STATED TASK:
Count the lines in the data below that contain the string "pixels". State only the number.

EXERCISE MATERIAL:
· · · · · · ·
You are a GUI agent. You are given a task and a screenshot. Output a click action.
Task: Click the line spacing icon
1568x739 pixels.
· · · · · · ·
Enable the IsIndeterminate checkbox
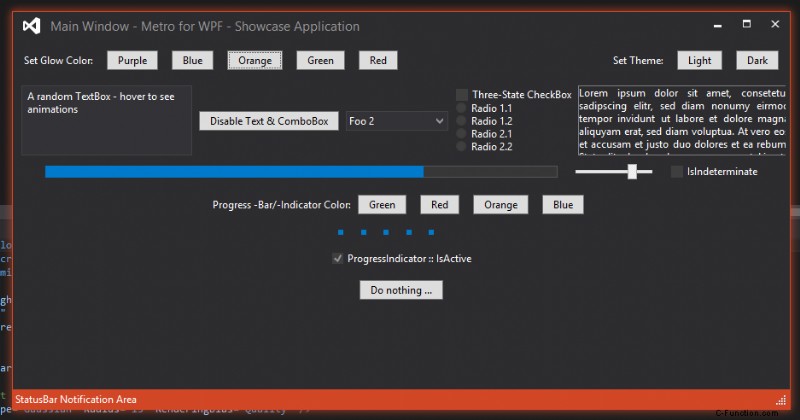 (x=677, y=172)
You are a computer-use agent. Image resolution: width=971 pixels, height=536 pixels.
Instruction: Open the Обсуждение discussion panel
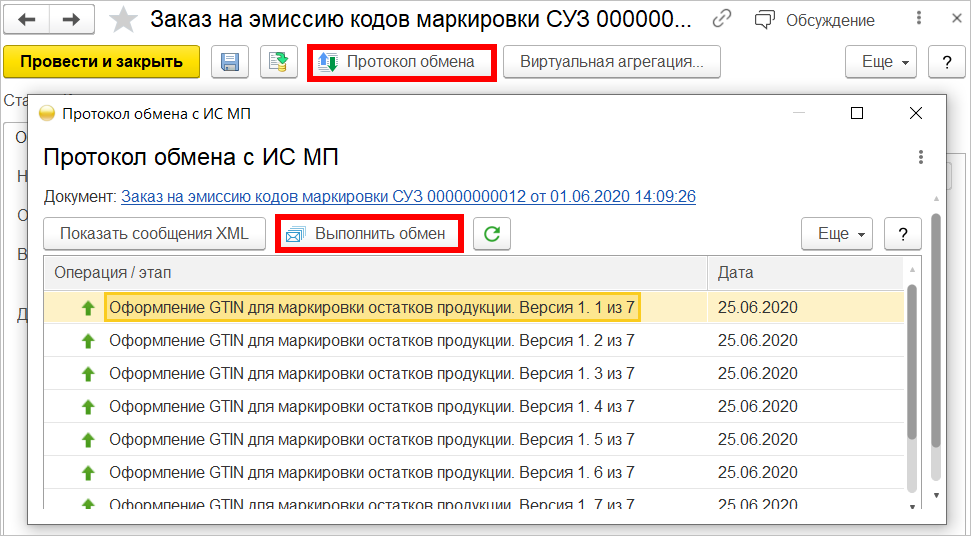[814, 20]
· · · · · · ·
CORRECT ANSWER:
2